Dataset entries:
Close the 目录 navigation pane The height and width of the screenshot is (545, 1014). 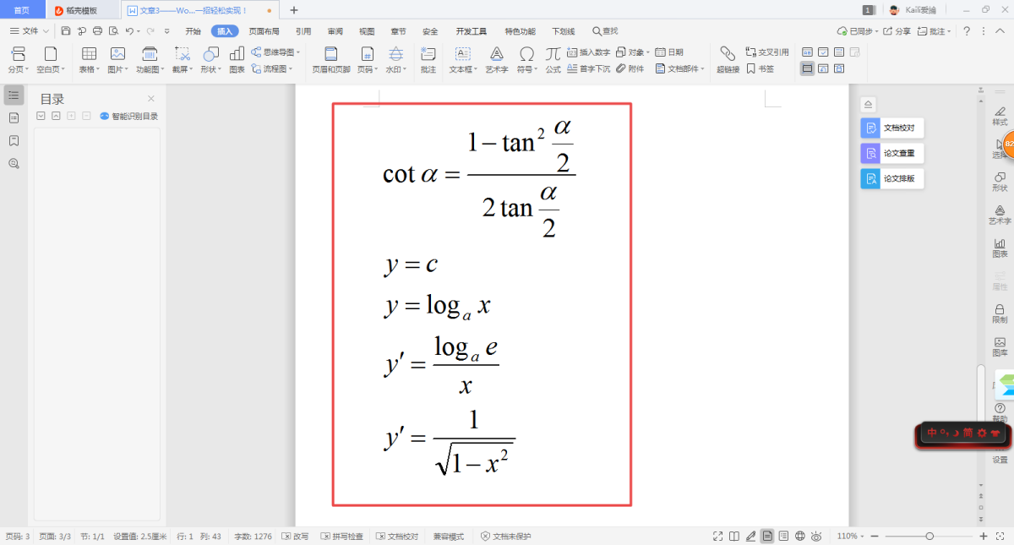151,99
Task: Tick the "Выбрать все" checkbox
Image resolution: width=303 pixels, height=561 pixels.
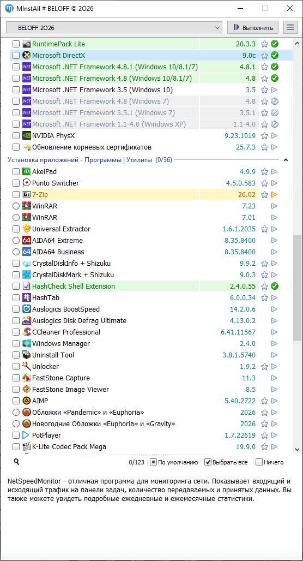Action: pyautogui.click(x=208, y=462)
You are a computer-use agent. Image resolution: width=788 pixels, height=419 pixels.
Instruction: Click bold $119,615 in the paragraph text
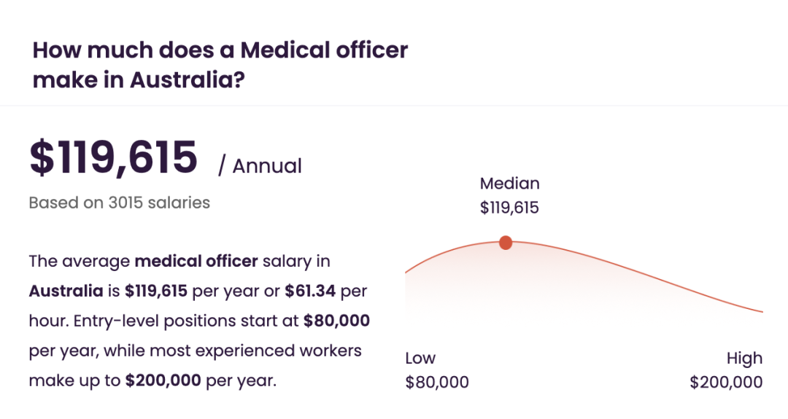pyautogui.click(x=156, y=291)
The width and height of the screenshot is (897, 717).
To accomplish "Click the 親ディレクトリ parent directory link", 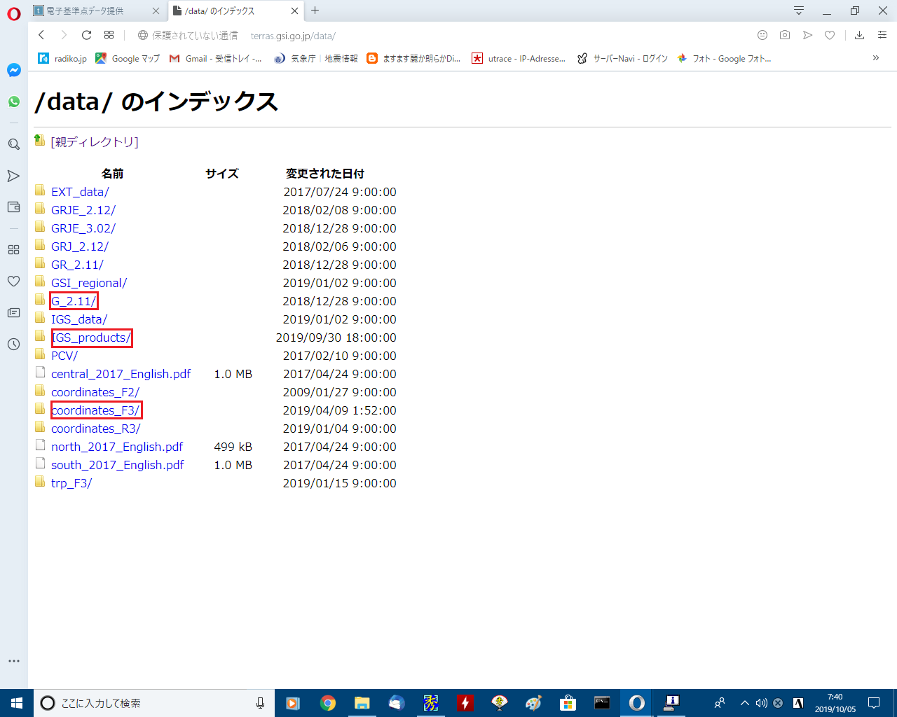I will pos(95,142).
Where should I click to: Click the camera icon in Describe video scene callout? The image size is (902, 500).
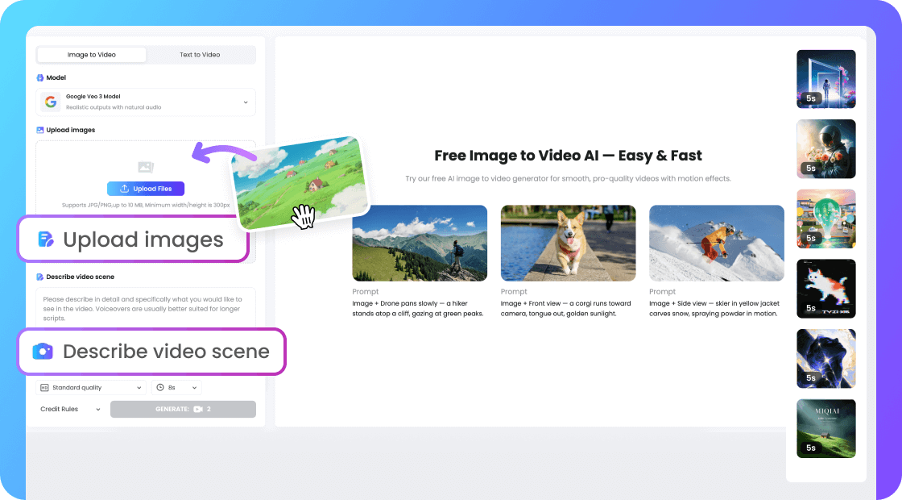point(43,352)
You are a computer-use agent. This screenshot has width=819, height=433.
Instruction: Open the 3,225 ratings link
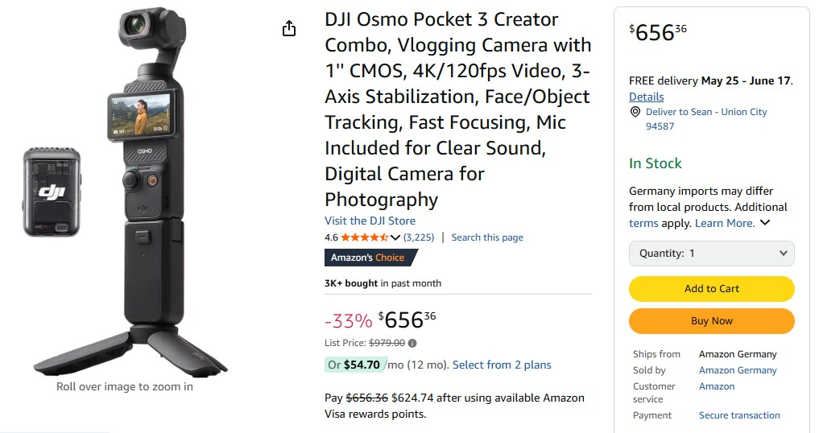[x=419, y=237]
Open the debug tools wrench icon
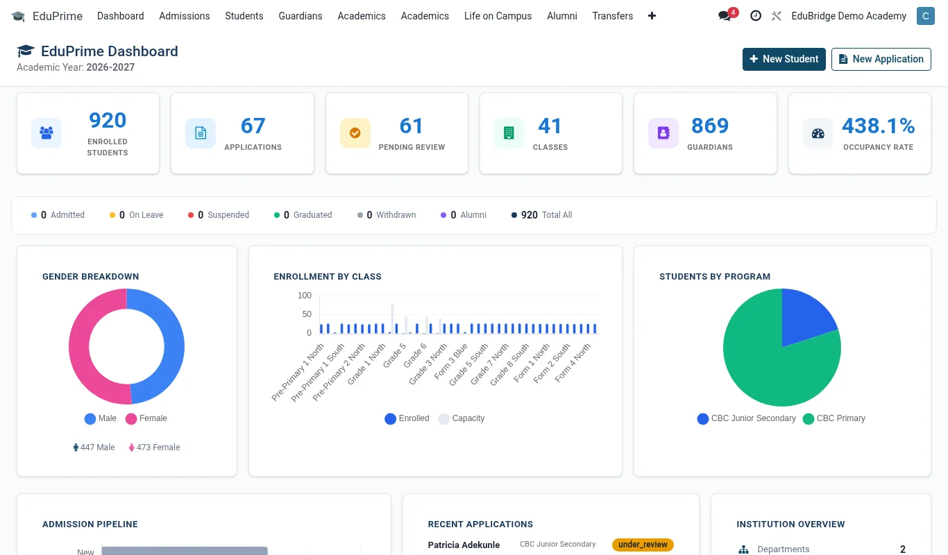Viewport: 948px width, 555px height. point(777,15)
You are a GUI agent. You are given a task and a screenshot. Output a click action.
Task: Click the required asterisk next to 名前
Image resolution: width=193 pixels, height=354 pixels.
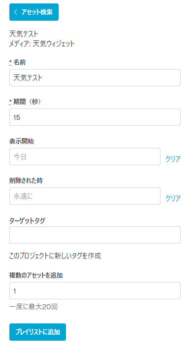click(x=10, y=62)
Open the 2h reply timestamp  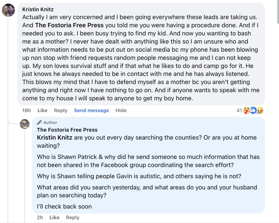[x=40, y=218]
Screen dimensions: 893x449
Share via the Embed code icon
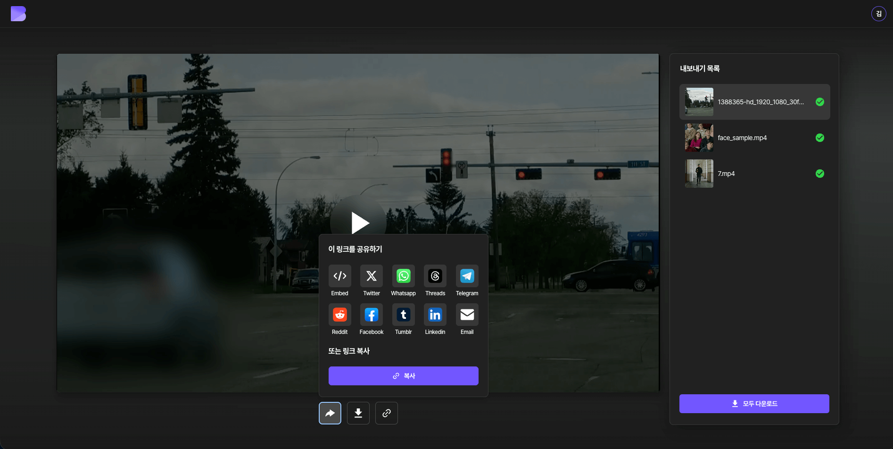coord(339,276)
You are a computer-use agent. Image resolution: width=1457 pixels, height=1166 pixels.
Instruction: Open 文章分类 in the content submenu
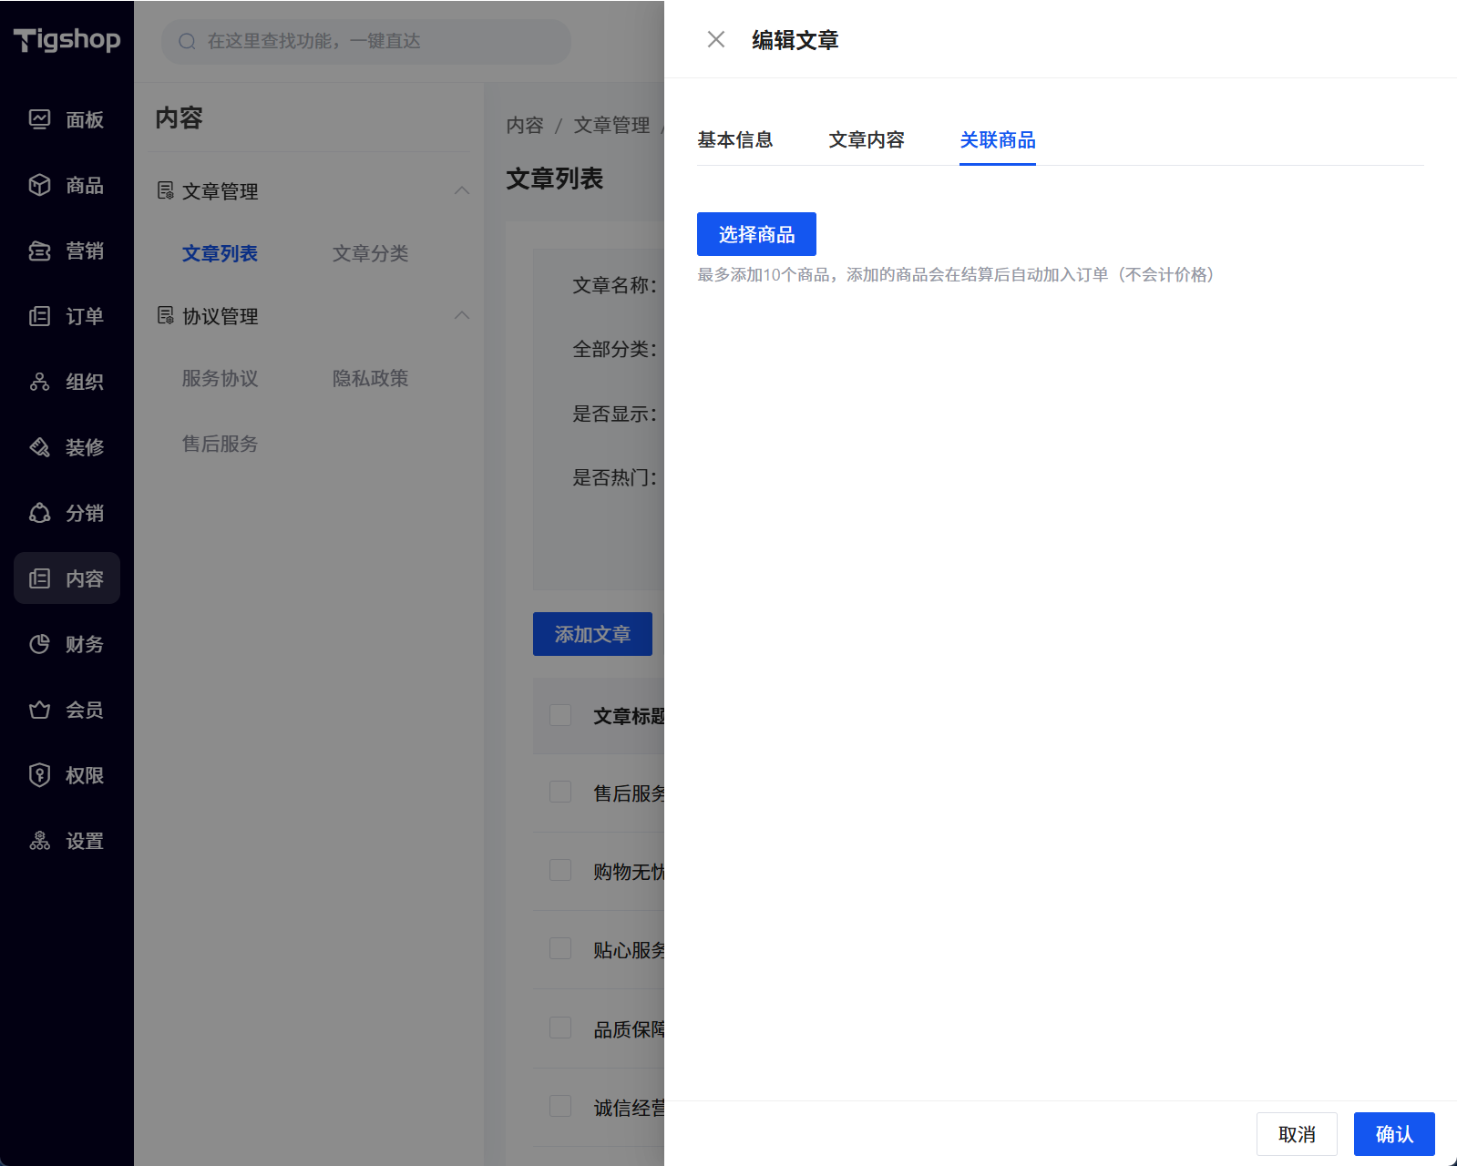tap(370, 253)
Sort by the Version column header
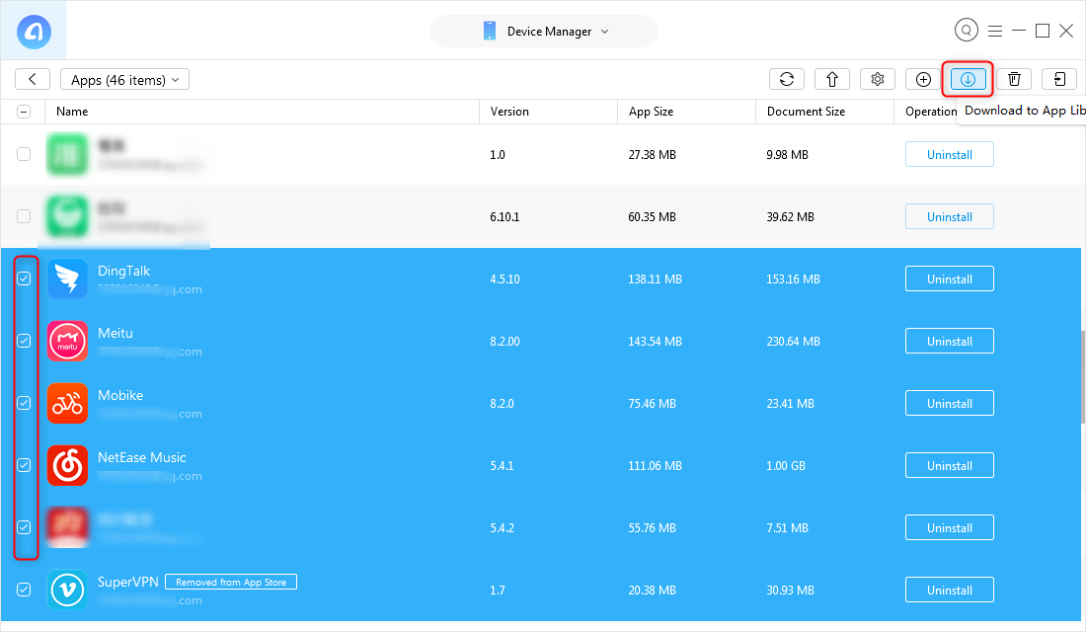 tap(509, 112)
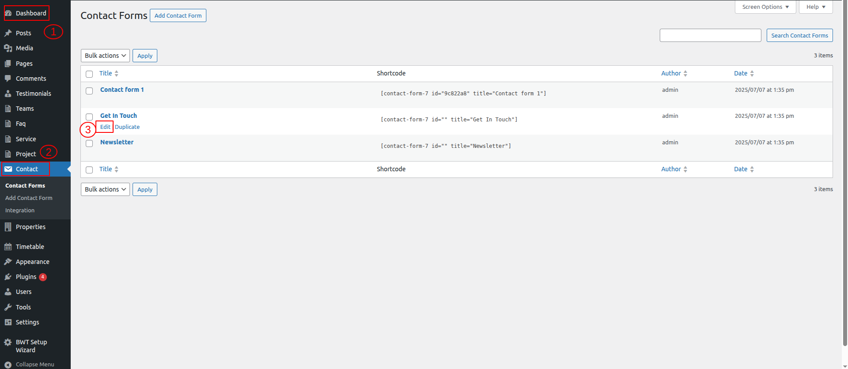Expand the Screen Options panel
The width and height of the screenshot is (848, 369).
coord(765,7)
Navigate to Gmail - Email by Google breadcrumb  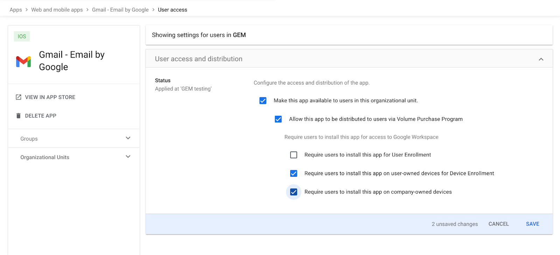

Exercise
State the number of lines in the records above that contain the string "computer", and give nothing else.

Result of the exercise
3